### Fragment document

▼

01 dec '23

Nieuw
nationaal park

3640
door Jelle Schepers
Het nieuwe nationaal park Brabantse Wouden is een feit. De rijke geschiedenis ervan is gebundeld in een prachtig tweedelig boek, met daarin ook de nodige aandacht voor de Zennevallei dat het westelijke deel van het nationaal park omvat.

Wat al even in de lucht hing, is werkelijkheid geworden. De Brabantse Wouden zijn erkend als nationaal park. Over het gebied valt een en ander te vertellen. Erfgoed- en natuurdeskundigen brachten het landschap en de biodiversiteit van de Brabantse Wouden doorheen de eeuwen in kaart in het boek Het verhaal van een landschap.

▲

### Gegeven informatie
▼

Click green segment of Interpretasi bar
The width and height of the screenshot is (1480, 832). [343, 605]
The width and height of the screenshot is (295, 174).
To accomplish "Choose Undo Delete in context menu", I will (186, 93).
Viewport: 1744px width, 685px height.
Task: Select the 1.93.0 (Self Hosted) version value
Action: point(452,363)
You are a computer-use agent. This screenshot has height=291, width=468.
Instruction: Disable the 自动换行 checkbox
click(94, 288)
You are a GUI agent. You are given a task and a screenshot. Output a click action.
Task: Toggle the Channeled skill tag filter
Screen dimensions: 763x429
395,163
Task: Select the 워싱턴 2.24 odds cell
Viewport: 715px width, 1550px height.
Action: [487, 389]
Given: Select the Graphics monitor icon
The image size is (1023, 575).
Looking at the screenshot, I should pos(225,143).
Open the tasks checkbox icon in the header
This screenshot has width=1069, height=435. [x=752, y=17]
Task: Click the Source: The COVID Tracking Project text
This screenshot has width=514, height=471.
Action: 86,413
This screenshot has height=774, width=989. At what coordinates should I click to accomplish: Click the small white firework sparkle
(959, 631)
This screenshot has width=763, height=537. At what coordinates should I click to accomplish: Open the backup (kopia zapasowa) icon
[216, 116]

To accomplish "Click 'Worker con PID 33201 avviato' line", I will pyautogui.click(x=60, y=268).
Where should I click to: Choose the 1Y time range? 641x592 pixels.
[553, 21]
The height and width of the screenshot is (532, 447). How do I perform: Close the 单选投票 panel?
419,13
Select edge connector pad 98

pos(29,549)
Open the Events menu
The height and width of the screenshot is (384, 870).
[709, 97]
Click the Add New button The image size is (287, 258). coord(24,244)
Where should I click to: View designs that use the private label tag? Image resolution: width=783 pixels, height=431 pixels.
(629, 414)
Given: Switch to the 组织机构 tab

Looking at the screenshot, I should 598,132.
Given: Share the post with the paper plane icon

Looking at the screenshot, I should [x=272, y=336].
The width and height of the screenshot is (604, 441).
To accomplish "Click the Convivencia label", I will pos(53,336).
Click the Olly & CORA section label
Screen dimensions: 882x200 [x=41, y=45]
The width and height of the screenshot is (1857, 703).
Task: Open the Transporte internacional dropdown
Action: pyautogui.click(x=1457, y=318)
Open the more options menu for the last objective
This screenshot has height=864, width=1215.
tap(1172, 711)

▲

### Opdracht
Wil je uit het fragment over nationaal park Brabantse Wouden woordelijk overnemen wat er staat vanaf "Wat al even" tot en met "van een landschap."?

### Antwoord opdracht
Wat al even in de lucht hing, is werkelijkheid geworden. De Brabantse Wouden zijn erkend als nationaal park. Over het gebied valt een en ander te vertellen. Erfgoed- en natuurdeskundigen brachten het landschap en de biodiversiteit van de Brabantse Wouden doorheen de eeuwen in kaart in het boek Het verhaal van een landschap.